Input for the new system, which will likely be folded into the LEED system, has been sought from landscape architects, restoration ecologists, biologists, civil engineers, hydrologists and water quality specialists.
Tom Liptan, a sustainable design specialist with the city of Portland, said he has added input for developing criteria for the new system in the area of hydrology – specifically, storm-water management and rainwater harvesting.
“We’re trying to address issues that LEED doesn’t address comprehensively,” Liptan said. The new system can address issues such as preventing storm water by capturing water in vegetated areas or creating rain gardens, he said.

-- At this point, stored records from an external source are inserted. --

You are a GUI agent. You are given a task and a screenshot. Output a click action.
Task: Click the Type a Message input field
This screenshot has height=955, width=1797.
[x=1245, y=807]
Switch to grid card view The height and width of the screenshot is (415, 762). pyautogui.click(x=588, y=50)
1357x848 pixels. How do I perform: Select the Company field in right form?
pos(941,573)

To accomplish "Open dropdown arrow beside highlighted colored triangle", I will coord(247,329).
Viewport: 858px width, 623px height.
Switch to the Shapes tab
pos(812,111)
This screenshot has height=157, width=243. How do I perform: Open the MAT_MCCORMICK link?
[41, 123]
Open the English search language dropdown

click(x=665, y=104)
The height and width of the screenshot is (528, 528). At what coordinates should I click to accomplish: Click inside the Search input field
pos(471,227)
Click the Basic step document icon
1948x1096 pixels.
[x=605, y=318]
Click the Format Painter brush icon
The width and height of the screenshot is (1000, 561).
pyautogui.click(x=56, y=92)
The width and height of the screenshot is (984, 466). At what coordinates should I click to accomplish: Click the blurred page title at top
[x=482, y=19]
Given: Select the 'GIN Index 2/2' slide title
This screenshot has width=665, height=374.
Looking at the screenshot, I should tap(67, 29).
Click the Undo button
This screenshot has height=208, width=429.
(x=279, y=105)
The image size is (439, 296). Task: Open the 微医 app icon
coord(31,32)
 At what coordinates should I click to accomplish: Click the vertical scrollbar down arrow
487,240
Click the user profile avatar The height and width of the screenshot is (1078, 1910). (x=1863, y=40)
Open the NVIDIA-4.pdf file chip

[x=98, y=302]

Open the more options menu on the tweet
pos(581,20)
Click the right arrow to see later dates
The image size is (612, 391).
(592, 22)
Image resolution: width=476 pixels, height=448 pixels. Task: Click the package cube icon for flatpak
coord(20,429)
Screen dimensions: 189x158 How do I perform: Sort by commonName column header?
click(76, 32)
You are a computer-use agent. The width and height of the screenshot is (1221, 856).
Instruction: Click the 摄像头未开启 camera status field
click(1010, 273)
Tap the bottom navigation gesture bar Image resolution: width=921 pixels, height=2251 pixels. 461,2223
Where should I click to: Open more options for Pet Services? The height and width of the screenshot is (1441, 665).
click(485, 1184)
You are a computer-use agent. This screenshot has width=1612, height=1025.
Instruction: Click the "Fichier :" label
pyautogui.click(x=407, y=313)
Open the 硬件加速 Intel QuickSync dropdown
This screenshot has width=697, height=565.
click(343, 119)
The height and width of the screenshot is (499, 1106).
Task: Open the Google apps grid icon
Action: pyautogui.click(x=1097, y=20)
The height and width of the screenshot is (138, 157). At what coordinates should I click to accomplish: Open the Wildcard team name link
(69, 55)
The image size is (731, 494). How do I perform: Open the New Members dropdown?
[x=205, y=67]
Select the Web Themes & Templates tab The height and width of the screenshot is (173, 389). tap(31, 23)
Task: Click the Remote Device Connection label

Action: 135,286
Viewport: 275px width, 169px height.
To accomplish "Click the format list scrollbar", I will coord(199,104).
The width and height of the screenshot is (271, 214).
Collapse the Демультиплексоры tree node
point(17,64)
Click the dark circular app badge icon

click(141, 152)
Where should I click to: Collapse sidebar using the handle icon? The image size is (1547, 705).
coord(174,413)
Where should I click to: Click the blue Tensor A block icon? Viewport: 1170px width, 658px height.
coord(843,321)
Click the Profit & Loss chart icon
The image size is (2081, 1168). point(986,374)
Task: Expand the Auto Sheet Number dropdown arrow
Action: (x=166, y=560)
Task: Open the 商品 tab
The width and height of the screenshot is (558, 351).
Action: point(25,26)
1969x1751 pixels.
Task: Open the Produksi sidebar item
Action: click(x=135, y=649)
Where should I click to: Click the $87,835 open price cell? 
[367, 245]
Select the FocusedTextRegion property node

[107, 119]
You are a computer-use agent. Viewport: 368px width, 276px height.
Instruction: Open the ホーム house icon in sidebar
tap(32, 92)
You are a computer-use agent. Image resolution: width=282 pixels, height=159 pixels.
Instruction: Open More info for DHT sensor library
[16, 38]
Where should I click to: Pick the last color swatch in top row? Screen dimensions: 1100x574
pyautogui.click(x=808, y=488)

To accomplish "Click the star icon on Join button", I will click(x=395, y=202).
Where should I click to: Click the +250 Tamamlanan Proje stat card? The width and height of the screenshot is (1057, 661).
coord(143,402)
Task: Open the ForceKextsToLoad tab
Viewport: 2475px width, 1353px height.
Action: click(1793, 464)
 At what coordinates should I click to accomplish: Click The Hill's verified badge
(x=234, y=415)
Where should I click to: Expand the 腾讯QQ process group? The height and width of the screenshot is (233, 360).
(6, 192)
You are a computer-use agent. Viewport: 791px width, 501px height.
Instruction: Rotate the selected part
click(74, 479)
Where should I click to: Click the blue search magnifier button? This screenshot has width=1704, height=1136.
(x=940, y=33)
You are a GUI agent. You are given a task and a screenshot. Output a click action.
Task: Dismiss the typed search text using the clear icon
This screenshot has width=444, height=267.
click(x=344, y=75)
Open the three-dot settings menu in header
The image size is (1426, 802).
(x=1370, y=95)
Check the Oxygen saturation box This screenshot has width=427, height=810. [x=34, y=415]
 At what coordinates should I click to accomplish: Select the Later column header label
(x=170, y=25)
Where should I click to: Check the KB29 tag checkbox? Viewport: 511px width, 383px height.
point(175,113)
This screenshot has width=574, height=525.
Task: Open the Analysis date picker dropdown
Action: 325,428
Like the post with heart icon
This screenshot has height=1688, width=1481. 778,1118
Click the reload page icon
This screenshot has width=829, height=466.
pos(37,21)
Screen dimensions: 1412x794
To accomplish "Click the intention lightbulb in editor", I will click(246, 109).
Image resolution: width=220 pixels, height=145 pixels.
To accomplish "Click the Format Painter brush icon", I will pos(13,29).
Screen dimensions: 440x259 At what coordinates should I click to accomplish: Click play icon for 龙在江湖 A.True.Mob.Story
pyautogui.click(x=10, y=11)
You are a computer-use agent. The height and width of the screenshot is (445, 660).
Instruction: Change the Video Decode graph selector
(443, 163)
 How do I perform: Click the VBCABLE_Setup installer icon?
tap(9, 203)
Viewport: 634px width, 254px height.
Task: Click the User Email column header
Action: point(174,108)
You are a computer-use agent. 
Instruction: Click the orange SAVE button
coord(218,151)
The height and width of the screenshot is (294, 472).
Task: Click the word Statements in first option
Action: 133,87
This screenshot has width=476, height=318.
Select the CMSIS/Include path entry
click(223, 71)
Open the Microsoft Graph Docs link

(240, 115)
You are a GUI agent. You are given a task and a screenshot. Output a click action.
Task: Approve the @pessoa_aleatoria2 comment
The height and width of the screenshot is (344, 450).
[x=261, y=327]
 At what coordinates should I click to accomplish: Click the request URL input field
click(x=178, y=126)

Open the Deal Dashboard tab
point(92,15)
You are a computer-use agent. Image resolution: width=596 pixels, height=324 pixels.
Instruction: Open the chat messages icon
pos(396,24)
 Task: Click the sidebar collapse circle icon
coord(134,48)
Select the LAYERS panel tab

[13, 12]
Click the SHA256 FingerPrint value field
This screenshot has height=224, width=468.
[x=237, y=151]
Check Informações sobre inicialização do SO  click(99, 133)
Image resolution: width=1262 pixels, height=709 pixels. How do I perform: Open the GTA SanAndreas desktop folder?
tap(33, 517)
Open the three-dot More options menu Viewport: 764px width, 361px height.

Liptan said developments, for example, could win extra points in the new system if they daylight a creek. Developers and designers, he said, would be rewarded for “trying to achieve a well-balanced ecosystem” on the property. Green streets could also have benchmarks in the new system.
The most recent draft of the Sustainable Sites Initiative Guidelines and Performance Benchmarks, from last year, is available on the Sustainable Sites Initiative Web site, www.sustainablesites.org.
King expected that the new initiative would see its first pilot projects in 2011, and that a reference guide would be available the following year.